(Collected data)
——
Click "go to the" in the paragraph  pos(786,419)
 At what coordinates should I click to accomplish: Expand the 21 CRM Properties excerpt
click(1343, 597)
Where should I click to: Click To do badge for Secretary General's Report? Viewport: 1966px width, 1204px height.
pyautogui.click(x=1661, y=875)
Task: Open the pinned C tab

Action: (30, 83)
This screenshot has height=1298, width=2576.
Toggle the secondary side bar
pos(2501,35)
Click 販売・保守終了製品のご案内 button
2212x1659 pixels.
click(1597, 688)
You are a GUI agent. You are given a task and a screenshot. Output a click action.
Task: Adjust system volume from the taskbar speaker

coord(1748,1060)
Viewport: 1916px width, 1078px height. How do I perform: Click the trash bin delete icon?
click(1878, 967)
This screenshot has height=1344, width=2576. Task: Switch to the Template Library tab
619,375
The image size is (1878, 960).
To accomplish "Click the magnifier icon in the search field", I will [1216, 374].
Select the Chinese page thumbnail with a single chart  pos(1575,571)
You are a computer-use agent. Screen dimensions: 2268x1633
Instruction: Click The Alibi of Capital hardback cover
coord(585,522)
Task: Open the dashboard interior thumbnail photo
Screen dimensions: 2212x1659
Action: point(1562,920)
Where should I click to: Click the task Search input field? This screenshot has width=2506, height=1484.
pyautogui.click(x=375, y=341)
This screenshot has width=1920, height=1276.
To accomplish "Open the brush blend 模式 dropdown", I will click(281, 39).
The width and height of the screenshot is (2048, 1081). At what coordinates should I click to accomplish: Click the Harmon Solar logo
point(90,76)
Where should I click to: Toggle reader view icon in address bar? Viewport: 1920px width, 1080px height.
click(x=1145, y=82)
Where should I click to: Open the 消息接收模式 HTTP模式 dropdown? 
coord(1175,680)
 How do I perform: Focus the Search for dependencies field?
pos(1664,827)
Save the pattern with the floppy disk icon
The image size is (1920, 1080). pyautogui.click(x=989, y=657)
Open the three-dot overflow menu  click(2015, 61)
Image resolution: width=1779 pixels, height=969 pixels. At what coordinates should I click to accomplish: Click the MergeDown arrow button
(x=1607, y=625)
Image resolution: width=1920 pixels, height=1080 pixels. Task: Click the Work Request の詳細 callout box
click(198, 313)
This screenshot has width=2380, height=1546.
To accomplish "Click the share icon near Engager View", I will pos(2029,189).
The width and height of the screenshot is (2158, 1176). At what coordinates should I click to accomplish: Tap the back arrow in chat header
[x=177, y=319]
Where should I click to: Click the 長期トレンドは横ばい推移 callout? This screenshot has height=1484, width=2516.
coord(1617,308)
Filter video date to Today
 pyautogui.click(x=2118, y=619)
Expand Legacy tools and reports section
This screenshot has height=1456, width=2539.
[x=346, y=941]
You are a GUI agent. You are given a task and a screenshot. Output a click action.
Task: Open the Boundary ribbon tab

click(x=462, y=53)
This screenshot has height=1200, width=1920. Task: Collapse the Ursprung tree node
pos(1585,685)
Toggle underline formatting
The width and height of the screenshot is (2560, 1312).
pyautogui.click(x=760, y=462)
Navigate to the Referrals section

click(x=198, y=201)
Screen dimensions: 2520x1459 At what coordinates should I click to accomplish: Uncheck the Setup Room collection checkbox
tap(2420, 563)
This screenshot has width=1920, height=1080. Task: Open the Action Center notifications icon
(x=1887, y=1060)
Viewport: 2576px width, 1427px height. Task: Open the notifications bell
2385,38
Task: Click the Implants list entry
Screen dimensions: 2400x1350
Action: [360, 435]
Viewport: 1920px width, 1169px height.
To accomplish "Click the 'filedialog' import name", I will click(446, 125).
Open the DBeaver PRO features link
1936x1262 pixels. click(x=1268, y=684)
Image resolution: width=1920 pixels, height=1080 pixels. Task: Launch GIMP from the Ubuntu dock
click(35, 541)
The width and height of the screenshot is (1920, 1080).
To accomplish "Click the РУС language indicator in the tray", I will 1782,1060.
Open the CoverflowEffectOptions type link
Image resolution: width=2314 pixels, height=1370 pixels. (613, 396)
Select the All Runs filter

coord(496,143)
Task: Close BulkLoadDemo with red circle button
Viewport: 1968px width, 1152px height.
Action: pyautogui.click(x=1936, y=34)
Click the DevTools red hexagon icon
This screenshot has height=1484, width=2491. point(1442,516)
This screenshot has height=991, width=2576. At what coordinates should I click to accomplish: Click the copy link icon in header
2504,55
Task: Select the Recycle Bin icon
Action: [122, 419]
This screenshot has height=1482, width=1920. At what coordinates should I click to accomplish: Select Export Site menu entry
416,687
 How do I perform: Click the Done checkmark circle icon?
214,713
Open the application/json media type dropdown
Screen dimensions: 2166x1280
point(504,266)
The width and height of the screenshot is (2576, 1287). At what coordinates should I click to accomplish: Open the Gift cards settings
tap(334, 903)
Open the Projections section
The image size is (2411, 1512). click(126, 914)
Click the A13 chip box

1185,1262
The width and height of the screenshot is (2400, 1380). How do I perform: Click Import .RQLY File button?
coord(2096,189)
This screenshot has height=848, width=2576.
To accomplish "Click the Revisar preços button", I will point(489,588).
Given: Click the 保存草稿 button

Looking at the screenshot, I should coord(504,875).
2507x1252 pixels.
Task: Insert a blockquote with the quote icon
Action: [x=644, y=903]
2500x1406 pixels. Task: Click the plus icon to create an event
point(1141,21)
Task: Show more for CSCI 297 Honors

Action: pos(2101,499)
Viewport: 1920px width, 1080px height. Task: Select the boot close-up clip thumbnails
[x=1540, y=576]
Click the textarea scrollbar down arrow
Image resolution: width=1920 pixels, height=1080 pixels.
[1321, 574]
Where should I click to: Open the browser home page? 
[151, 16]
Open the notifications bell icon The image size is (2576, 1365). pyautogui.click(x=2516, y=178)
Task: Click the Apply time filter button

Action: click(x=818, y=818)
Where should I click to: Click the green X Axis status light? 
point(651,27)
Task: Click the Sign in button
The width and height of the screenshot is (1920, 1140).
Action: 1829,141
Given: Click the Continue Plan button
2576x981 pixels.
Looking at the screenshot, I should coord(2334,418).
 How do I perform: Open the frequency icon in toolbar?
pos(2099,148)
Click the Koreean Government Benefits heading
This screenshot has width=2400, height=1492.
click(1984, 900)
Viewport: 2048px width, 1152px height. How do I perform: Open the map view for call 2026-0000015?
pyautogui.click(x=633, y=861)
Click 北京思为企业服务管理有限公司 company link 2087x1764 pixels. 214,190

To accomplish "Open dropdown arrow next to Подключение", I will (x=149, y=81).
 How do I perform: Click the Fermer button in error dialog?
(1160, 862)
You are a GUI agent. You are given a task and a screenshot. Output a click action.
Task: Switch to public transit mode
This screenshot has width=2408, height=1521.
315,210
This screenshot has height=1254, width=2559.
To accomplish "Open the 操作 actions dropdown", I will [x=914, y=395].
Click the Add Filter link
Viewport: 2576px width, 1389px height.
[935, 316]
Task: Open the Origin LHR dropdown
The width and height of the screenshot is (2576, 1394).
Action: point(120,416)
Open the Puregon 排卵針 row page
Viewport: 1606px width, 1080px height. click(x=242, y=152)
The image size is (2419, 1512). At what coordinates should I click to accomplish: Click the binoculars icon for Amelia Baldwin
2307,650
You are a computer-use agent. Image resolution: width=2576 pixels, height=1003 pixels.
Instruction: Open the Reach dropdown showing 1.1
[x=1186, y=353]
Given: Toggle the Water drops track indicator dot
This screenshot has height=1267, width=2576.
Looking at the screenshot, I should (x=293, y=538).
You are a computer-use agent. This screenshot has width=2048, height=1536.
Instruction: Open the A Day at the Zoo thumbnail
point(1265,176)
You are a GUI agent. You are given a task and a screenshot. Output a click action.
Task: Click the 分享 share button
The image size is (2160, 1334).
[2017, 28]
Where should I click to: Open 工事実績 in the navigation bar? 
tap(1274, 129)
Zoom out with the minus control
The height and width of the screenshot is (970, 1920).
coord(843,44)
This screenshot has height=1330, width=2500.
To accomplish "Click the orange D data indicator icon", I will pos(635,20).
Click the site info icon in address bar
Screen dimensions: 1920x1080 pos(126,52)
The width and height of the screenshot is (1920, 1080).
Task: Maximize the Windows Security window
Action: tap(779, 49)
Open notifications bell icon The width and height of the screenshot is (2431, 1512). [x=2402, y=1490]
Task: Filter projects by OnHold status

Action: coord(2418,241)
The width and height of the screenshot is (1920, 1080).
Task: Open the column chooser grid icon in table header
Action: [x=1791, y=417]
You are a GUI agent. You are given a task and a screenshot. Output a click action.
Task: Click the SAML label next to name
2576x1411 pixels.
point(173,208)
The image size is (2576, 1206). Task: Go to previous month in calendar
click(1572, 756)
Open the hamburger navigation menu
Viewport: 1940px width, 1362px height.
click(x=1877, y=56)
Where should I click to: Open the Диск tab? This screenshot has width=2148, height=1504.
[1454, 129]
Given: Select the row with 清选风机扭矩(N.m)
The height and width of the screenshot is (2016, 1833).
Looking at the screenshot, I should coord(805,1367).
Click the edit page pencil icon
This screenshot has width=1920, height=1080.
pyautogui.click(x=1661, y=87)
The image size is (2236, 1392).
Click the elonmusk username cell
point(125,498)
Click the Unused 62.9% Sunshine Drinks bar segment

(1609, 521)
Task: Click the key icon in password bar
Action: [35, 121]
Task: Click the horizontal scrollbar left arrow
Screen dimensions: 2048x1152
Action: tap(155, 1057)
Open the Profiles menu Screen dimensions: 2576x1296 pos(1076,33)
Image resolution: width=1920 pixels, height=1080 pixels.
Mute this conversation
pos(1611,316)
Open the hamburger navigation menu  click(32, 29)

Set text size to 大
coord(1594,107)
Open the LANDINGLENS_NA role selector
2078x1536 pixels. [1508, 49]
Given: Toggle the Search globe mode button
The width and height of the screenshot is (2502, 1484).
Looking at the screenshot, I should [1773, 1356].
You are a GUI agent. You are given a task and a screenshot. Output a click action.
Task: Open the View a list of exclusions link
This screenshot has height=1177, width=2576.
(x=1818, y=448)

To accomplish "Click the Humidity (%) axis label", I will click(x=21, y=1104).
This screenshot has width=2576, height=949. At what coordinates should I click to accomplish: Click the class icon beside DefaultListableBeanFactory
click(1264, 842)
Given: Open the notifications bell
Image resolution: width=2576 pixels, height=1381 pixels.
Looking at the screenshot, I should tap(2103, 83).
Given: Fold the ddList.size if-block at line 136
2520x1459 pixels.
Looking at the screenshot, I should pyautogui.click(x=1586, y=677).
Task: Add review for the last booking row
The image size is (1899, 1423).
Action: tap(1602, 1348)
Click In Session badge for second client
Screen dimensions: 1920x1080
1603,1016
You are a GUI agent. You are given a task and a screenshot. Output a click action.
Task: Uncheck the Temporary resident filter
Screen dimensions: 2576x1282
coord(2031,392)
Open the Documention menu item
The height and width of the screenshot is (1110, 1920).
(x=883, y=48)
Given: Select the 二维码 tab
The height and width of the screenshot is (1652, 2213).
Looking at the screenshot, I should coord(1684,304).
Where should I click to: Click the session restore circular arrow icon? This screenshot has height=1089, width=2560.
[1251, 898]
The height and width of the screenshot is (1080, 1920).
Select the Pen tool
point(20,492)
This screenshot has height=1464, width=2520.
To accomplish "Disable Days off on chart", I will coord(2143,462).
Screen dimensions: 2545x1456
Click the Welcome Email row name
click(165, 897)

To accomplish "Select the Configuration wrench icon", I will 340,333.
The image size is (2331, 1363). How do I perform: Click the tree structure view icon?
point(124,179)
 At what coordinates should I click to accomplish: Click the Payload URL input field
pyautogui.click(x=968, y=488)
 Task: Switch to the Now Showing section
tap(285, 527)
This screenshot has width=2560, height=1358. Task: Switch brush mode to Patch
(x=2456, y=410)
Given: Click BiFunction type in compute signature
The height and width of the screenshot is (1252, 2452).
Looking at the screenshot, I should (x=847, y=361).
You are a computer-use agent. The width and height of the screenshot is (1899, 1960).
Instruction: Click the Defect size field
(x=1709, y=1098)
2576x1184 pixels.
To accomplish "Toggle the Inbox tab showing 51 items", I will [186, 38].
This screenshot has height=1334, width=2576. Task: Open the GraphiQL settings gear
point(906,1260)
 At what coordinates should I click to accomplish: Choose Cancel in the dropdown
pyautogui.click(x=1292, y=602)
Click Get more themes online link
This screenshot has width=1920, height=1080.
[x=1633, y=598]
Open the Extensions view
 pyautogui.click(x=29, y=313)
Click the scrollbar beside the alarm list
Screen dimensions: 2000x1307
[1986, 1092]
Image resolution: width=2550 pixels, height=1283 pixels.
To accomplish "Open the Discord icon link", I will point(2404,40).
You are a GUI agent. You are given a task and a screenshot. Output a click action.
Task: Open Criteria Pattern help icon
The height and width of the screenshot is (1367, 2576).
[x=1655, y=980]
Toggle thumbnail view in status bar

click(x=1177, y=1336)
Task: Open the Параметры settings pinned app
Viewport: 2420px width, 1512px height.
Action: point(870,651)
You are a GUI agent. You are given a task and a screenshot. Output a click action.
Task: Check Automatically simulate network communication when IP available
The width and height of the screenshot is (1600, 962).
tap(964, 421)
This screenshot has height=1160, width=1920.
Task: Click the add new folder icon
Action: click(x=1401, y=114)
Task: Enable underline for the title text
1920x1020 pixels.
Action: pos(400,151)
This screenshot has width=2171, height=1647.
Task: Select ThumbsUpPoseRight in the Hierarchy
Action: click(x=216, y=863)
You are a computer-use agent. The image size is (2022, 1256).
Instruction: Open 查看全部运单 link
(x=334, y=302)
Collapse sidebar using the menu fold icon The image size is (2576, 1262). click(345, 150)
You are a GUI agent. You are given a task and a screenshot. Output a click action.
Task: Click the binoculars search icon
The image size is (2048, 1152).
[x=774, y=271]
——
Required action
The reply should consist solely of the number of lines in the records that include "chart".

Written answer
2